The final phase of Akutagawa's literary career was marked by deteriorating physical and mental health. Much of his work during this period is distinctly autobiographical, some with text taken directly from his diaries. His works during this period include Daidōji Shinsuke no hansei ("The Early Life of Daidōji Shinsuke", 1925) and Tenkibo ("Death Register", 1926).

At this time, Akutagawa had a highly publicized dispute with Jun'ichirō Tanizaki over the importance of structure versus lyricism in stories.
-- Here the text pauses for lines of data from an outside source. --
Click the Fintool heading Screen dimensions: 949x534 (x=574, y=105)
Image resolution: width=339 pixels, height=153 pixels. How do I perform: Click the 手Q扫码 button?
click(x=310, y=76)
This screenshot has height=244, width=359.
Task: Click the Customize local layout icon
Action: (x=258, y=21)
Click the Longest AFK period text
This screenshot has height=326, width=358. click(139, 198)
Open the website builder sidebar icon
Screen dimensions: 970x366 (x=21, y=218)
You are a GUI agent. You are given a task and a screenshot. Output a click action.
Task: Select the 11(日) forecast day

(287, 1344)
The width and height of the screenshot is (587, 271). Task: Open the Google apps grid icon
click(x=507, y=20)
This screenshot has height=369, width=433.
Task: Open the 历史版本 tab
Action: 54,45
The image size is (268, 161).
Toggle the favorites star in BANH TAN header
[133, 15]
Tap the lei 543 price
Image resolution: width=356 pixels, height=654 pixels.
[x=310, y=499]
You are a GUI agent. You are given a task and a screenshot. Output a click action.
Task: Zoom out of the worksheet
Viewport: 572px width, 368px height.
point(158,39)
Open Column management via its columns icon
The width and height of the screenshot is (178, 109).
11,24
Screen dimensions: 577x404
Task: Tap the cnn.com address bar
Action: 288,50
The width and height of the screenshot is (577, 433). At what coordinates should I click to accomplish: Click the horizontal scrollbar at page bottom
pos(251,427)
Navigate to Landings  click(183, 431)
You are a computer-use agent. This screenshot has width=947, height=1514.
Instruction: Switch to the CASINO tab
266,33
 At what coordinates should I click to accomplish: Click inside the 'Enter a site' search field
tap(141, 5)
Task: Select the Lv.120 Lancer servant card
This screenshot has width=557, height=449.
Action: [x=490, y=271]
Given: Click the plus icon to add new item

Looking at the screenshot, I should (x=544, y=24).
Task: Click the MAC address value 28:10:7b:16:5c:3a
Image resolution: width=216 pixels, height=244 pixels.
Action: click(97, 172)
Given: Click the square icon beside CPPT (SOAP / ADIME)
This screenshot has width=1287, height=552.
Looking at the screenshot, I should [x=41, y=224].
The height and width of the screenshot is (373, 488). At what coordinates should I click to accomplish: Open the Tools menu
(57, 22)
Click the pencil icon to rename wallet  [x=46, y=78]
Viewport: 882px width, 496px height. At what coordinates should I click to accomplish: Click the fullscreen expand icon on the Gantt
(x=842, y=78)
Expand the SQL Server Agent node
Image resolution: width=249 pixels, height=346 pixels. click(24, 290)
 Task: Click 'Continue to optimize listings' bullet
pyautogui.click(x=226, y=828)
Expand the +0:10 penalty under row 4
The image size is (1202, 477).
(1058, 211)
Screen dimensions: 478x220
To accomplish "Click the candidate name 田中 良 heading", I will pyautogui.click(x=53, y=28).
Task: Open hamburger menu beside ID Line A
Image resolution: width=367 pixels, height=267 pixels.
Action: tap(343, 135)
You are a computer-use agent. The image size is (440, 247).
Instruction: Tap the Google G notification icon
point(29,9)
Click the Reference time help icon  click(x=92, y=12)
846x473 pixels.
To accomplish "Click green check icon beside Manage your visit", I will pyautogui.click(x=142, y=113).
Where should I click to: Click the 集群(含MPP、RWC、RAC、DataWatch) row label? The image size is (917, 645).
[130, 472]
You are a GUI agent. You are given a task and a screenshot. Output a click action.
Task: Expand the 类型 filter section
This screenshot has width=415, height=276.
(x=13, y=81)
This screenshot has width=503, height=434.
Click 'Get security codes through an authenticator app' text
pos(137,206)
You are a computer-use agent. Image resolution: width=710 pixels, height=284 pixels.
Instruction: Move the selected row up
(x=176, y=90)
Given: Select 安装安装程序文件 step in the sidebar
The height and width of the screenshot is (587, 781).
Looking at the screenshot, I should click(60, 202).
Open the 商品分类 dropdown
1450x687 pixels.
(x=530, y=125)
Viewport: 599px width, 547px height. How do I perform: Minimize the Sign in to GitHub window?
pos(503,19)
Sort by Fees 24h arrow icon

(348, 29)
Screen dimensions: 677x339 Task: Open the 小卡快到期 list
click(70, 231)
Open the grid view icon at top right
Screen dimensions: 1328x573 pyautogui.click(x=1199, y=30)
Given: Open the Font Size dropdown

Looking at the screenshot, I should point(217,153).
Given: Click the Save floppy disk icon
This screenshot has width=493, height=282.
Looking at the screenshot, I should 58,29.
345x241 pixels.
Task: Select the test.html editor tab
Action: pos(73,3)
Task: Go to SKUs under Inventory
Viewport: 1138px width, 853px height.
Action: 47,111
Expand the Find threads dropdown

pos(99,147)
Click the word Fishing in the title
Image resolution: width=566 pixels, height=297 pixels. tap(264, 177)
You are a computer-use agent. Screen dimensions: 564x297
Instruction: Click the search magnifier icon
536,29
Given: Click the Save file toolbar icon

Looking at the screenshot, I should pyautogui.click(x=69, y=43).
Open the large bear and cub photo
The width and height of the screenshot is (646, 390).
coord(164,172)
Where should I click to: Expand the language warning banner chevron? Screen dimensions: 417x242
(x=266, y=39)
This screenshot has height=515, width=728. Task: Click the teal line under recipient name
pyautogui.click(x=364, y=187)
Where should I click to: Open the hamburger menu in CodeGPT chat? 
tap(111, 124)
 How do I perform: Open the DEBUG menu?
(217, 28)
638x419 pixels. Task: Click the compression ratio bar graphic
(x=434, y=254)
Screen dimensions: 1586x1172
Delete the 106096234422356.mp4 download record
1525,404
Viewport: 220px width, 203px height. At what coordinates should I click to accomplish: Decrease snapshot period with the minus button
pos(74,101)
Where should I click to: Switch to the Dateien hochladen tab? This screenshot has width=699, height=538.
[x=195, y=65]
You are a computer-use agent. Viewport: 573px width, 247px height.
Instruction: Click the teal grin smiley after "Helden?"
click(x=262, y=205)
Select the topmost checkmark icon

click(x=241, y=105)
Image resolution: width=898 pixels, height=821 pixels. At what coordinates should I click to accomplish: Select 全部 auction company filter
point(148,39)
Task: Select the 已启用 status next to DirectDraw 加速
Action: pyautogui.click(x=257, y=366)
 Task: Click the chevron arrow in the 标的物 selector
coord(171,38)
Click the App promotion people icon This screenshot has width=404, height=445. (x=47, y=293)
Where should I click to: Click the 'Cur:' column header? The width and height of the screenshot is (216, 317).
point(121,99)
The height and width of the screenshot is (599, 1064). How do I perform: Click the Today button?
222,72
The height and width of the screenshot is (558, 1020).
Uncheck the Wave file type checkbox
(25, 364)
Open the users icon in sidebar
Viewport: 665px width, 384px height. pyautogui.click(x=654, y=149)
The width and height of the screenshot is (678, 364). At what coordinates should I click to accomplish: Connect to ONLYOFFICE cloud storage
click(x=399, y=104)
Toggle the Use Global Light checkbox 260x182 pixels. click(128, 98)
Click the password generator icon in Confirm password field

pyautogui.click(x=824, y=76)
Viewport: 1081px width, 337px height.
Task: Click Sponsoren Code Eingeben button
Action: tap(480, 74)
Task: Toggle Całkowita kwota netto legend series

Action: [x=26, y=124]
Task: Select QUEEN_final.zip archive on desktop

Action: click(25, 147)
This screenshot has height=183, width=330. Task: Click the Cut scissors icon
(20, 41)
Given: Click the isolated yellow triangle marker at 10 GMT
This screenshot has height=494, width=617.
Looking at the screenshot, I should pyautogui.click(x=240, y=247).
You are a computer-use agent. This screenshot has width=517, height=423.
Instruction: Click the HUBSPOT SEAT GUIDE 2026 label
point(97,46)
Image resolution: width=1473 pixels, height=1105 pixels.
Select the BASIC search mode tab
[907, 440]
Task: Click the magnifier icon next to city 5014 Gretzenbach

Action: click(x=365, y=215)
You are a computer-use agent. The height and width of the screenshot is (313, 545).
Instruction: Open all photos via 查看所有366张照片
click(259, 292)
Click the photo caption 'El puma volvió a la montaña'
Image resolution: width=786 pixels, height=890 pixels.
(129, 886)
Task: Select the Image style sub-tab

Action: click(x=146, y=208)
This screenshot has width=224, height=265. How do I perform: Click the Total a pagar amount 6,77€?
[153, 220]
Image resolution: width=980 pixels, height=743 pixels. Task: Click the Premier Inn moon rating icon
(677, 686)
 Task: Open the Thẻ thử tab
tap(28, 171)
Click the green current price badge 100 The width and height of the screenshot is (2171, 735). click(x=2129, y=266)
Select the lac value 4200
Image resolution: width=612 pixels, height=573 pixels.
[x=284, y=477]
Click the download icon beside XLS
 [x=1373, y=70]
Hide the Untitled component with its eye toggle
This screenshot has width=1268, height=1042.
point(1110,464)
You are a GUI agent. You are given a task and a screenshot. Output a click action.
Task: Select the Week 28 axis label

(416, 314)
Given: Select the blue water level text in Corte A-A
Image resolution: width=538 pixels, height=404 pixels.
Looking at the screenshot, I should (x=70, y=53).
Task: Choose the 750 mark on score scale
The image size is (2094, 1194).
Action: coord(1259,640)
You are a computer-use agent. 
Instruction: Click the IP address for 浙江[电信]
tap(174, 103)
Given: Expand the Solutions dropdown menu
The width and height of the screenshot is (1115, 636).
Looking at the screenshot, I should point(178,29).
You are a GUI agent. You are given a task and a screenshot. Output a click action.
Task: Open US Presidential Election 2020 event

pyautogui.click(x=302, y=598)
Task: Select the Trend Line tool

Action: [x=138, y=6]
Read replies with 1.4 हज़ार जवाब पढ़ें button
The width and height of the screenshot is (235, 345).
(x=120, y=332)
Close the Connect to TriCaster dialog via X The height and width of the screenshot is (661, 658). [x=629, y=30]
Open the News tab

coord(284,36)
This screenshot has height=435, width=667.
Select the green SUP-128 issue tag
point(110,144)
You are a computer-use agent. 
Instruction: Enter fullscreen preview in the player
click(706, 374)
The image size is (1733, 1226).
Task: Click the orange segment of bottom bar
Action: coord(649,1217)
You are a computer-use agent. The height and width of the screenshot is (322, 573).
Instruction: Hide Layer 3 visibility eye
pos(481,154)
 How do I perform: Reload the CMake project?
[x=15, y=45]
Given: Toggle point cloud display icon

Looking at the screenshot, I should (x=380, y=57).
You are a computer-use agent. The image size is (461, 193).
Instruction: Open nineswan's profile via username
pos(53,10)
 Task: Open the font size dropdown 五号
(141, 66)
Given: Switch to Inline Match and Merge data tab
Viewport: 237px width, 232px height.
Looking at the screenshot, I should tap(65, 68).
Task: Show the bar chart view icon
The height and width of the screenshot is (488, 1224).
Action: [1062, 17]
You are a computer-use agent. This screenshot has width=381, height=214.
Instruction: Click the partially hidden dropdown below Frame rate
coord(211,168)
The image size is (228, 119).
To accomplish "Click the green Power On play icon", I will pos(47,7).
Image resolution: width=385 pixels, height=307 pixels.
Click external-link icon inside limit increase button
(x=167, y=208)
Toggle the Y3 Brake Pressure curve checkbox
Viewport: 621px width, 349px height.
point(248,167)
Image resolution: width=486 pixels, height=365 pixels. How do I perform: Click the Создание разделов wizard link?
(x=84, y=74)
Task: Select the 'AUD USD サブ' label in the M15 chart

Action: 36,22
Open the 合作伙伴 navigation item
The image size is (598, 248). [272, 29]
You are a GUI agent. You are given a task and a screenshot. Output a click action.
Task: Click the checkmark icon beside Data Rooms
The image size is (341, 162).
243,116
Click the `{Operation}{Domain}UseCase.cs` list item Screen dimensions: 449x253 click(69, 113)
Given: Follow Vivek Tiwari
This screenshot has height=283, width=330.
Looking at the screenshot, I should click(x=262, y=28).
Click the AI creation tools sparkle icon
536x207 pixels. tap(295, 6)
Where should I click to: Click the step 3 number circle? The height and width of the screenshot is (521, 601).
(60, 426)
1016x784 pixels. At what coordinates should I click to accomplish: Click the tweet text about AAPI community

Akutagawa argued that structure (how the story was told) was more important than the content or plot of the story, whereas Tanizaki argued the opposite.

Akutagawa's final works include Kappa (1927), a satire based on the eponymous creature from Japanese folklore, Haguruma ("Spinning Gears" or "Cogwheels", 1927), Aru ahō no isshō ("A Fool's Life" or "The Life of a Stupid Man"), and Bungeiteki na, amari ni bungeiteki na ("Literary, All Too Literary", 1927).

Towards the end of his life, Akutagawa suffered from visual hallucinations and anxiety over the fear that he had inherited his mother's mental disorder. In 1927, he survived a suicide attempt, together with a friend of his wife. He later died of suicide after taking an overdose of Veronal, which had been given to him by Mokichi Saitō on 24 July of the same year. In his will he wrote that he felt a "vague insecurity" ( ぼんやりした不安 , bon'yari shita fuan ) about the future. He was 35 years old.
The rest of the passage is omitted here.